Goal of the exercise: Return the lines below unchanged, keeping every character, space, and line break as it appears.

Records:
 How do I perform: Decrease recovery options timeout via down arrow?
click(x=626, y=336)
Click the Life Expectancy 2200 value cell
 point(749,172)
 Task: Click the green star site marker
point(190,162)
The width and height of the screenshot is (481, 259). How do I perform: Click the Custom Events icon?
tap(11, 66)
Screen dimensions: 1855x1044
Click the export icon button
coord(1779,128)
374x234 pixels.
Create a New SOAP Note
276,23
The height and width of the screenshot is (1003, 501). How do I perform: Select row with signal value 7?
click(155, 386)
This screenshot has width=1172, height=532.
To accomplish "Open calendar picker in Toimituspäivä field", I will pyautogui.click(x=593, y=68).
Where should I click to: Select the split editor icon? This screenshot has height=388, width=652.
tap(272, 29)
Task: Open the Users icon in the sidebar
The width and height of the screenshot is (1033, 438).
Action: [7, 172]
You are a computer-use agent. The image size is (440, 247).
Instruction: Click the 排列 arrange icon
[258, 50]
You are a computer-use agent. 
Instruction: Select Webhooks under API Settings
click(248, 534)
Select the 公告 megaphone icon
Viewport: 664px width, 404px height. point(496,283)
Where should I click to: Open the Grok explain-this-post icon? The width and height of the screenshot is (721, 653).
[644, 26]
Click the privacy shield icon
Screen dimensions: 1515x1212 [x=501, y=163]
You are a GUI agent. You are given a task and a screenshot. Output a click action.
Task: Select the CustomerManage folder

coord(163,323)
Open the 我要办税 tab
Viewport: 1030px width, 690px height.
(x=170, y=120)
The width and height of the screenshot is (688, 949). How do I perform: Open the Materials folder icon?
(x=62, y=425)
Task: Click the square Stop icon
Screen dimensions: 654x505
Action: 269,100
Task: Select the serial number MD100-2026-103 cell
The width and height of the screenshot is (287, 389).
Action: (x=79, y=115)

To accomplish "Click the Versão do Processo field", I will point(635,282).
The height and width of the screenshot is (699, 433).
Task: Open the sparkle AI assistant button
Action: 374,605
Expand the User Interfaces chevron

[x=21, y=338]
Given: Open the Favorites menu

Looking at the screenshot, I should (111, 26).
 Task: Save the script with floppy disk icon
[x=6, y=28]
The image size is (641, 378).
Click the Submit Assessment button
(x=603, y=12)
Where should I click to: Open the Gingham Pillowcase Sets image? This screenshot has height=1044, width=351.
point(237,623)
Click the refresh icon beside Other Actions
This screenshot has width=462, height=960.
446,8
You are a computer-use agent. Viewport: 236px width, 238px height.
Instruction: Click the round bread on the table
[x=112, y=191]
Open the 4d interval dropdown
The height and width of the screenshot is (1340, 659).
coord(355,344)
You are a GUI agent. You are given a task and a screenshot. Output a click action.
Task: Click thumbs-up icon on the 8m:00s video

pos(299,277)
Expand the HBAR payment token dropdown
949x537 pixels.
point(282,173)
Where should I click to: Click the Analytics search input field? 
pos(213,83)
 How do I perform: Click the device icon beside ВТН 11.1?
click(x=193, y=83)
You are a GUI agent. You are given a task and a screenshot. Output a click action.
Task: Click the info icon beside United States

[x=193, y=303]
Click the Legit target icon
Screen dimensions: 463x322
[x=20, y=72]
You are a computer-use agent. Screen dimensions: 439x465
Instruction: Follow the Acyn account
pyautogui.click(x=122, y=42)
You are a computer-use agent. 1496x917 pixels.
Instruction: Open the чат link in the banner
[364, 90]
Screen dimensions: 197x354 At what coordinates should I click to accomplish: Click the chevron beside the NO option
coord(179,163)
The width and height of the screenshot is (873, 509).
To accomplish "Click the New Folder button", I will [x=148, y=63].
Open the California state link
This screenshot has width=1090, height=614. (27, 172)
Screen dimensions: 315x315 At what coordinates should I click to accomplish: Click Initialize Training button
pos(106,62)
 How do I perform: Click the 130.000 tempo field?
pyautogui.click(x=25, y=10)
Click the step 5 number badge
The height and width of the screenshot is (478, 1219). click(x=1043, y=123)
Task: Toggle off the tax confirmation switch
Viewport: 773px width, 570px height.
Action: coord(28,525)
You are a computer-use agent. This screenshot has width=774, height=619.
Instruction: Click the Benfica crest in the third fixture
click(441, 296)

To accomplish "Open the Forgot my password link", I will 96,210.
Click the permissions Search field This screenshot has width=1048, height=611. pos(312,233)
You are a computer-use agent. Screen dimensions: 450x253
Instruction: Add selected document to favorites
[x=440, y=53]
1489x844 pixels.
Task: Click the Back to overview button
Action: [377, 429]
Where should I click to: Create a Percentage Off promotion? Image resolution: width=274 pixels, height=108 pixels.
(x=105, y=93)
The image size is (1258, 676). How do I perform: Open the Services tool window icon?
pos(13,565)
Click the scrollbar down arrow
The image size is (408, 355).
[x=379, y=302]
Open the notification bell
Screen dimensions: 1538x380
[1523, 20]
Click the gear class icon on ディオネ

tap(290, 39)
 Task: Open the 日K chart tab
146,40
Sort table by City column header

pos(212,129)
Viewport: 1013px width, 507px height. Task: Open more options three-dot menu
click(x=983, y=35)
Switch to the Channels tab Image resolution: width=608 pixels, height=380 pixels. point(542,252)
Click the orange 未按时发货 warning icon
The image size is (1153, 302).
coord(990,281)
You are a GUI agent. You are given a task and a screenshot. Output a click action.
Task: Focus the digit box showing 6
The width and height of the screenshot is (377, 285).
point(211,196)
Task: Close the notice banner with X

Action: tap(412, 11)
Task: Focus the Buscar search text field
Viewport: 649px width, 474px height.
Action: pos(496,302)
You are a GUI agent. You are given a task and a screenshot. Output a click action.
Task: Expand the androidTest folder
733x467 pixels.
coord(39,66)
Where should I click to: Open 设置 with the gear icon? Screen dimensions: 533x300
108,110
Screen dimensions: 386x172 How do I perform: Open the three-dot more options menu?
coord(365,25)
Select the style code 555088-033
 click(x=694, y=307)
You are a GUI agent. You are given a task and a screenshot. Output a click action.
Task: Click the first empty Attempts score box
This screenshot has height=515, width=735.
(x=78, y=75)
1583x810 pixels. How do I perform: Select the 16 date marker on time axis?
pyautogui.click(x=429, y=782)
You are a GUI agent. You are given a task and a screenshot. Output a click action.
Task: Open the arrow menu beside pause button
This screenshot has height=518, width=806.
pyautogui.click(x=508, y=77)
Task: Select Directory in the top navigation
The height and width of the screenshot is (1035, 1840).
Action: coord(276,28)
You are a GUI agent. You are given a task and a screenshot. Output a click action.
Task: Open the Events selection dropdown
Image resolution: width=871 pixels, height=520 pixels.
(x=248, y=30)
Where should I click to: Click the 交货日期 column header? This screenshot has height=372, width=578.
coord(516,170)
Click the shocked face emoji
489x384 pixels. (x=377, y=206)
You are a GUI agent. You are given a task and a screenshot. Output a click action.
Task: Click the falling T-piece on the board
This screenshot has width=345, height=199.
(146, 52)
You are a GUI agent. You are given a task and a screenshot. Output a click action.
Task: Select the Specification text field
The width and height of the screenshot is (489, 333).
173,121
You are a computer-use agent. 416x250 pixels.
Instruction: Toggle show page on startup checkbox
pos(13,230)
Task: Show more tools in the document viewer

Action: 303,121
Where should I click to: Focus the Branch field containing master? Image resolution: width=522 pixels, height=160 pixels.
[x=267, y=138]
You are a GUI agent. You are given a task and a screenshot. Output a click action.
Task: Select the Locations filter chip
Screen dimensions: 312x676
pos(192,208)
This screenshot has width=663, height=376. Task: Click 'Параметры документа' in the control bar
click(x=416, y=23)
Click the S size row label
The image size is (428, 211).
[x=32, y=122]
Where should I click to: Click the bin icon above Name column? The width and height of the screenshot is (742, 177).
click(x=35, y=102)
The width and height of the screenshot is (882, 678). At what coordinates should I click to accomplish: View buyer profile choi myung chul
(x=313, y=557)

The output:
 How do I perform: Decrease recovery options timeout via down arrow?
click(x=626, y=336)
Click the Life Expectancy 2200 value cell
 point(749,172)
 Task: Click the green star site marker
point(190,162)
The width and height of the screenshot is (481, 259). How do I perform: Click the Custom Events icon?
tap(11, 66)
Screen dimensions: 1855x1044
Click the export icon button
coord(1779,128)
374x234 pixels.
Create a New SOAP Note
276,23
The height and width of the screenshot is (1003, 501). How do I perform: Select row with signal value 7?
click(155, 386)
This screenshot has width=1172, height=532.
To accomplish "Open calendar picker in Toimituspäivä field", I will pyautogui.click(x=593, y=68).
Where should I click to: Select the split editor icon? This screenshot has height=388, width=652.
tap(272, 29)
Task: Open the Users icon in the sidebar
The width and height of the screenshot is (1033, 438).
Action: [7, 172]
You are a computer-use agent. The image size is (440, 247).
Instruction: Click the 排列 arrange icon
[258, 50]
You are a computer-use agent. 
Instruction: Select Webhooks under API Settings
click(248, 534)
Select the 公告 megaphone icon
Viewport: 664px width, 404px height. point(496,283)
Where should I click to: Open the Grok explain-this-post icon? The width and height of the screenshot is (721, 653).
[644, 26]
Click the privacy shield icon
Screen dimensions: 1515x1212 [x=501, y=163]
You are a GUI agent. You are given a task and a screenshot. Output a click action.
Task: Select the CustomerManage folder

coord(163,323)
Open the 我要办税 tab
Viewport: 1030px width, 690px height.
(x=170, y=120)
The width and height of the screenshot is (688, 949). How do I perform: Open the Materials folder icon?
(x=62, y=425)
Task: Click the square Stop icon
Screen dimensions: 654x505
Action: 269,100
Task: Select the serial number MD100-2026-103 cell
The width and height of the screenshot is (287, 389).
Action: (x=79, y=115)

To accomplish "Click the Versão do Processo field", I will point(635,282).
The height and width of the screenshot is (699, 433).
Task: Open the sparkle AI assistant button
Action: 374,605
Expand the User Interfaces chevron

[x=21, y=338]
Given: Open the Favorites menu

Looking at the screenshot, I should (111, 26).
 Task: Save the script with floppy disk icon
[x=6, y=28]
The image size is (641, 378).
Click the Submit Assessment button
(x=603, y=12)
Where should I click to: Open the Gingham Pillowcase Sets image? This screenshot has height=1044, width=351.
point(237,623)
Click the refresh icon beside Other Actions
This screenshot has width=462, height=960.
446,8
You are a computer-use agent. Viewport: 236px width, 238px height.
Instruction: Click the round bread on the table
[x=112, y=191]
Open the 4d interval dropdown
The height and width of the screenshot is (1340, 659).
coord(355,344)
You are a GUI agent. You are given a task and a screenshot. Output a click action.
Task: Click thumbs-up icon on the 8m:00s video

pos(299,277)
Expand the HBAR payment token dropdown
949x537 pixels.
point(282,173)
Where should I click to: Click the Analytics search input field? 
pos(213,83)
 How do I perform: Click the device icon beside ВТН 11.1?
click(x=193, y=83)
You are a GUI agent. You are given a task and a screenshot. Output a click action.
Task: Click the info icon beside United States

[x=193, y=303]
Click the Legit target icon
Screen dimensions: 463x322
[x=20, y=72]
You are a computer-use agent. Screen dimensions: 439x465
Instruction: Follow the Acyn account
pyautogui.click(x=122, y=42)
You are a computer-use agent. 1496x917 pixels.
Instruction: Open the чат link in the banner
[364, 90]
Screen dimensions: 197x354 At what coordinates should I click to accomplish: Click the chevron beside the NO option
coord(179,163)
The width and height of the screenshot is (873, 509).
To accomplish "Click the New Folder button", I will [x=148, y=63].
Open the California state link
This screenshot has width=1090, height=614. (27, 172)
Screen dimensions: 315x315 At what coordinates should I click to accomplish: Click Initialize Training button
pos(106,62)
 How do I perform: Click the 130.000 tempo field?
pyautogui.click(x=25, y=10)
Click the step 5 number badge
The height and width of the screenshot is (478, 1219). click(x=1043, y=123)
Task: Toggle off the tax confirmation switch
Viewport: 773px width, 570px height.
Action: coord(28,525)
You are a computer-use agent. This screenshot has width=774, height=619.
Instruction: Click the Benfica crest in the third fixture
click(441, 296)

To accomplish "Open the Forgot my password link", I will 96,210.
Click the permissions Search field This screenshot has width=1048, height=611. pos(312,233)
You are a computer-use agent. Screen dimensions: 450x253
Instruction: Add selected document to favorites
[x=440, y=53]
1489x844 pixels.
Task: Click the Back to overview button
Action: [377, 429]
Where should I click to: Create a Percentage Off promotion? Image resolution: width=274 pixels, height=108 pixels.
(x=105, y=93)
The image size is (1258, 676). How do I perform: Open the Services tool window icon?
pos(13,565)
Click the scrollbar down arrow
The image size is (408, 355).
[x=379, y=302]
Open the notification bell
Screen dimensions: 1538x380
[1523, 20]
Click the gear class icon on ディオネ

tap(290, 39)
 Task: Open the 日K chart tab
146,40
Sort table by City column header

pos(212,129)
Viewport: 1013px width, 507px height. Task: Open more options three-dot menu
click(x=983, y=35)
Switch to the Channels tab Image resolution: width=608 pixels, height=380 pixels. point(542,252)
Click the orange 未按时发货 warning icon
The image size is (1153, 302).
coord(990,281)
You are a GUI agent. You are given a task and a screenshot. Output a click action.
Task: Focus the digit box showing 6
The width and height of the screenshot is (377, 285).
point(211,196)
Task: Close the notice banner with X

Action: tap(412, 11)
Task: Focus the Buscar search text field
Viewport: 649px width, 474px height.
Action: pos(496,302)
You are a GUI agent. You are given a task and a screenshot. Output a click action.
Task: Expand the androidTest folder
733x467 pixels.
coord(39,66)
Where should I click to: Open 设置 with the gear icon? Screen dimensions: 533x300
108,110
Screen dimensions: 386x172 How do I perform: Open the three-dot more options menu?
coord(365,25)
Select the style code 555088-033
 click(x=694, y=307)
You are a GUI agent. You are given a task and a screenshot. Output a click action.
Task: Click the first empty Attempts score box
This screenshot has height=515, width=735.
(x=78, y=75)
1583x810 pixels. How do I perform: Select the 16 date marker on time axis?
pyautogui.click(x=429, y=782)
You are a GUI agent. You are given a task and a screenshot. Output a click action.
Task: Open the arrow menu beside pause button
This screenshot has height=518, width=806.
pyautogui.click(x=508, y=77)
Task: Select Directory in the top navigation
The height and width of the screenshot is (1035, 1840).
Action: coord(276,28)
You are a GUI agent. You are given a task and a screenshot. Output a click action.
Task: Open the Events selection dropdown
Image resolution: width=871 pixels, height=520 pixels.
(x=248, y=30)
Where should I click to: Click the 交货日期 column header? This screenshot has height=372, width=578.
coord(516,170)
Click the shocked face emoji
489x384 pixels. (x=377, y=206)
You are a GUI agent. You are given a task and a screenshot. Output a click action.
Task: Click the falling T-piece on the board
This screenshot has width=345, height=199.
(146, 52)
You are a GUI agent. You are given a task and a screenshot. Output a click action.
Task: Select the Specification text field
The width and height of the screenshot is (489, 333).
173,121
You are a computer-use agent. 416x250 pixels.
Instruction: Toggle show page on startup checkbox
pos(13,230)
Task: Show more tools in the document viewer

Action: 303,121
Where should I click to: Focus the Branch field containing master? Image resolution: width=522 pixels, height=160 pixels.
[x=267, y=138]
You are a GUI agent. You are given a task and a screenshot. Output a click action.
Task: Select the Locations filter chip
Screen dimensions: 312x676
pos(192,208)
This screenshot has width=663, height=376. Task: Click 'Параметры документа' in the control bar
click(x=416, y=23)
Click the S size row label
The image size is (428, 211).
[x=32, y=122]
Where should I click to: Click the bin icon above Name column? The width and height of the screenshot is (742, 177).
click(x=35, y=102)
The width and height of the screenshot is (882, 678). At what coordinates should I click to accomplish: View buyer profile choi myung chul
(x=313, y=557)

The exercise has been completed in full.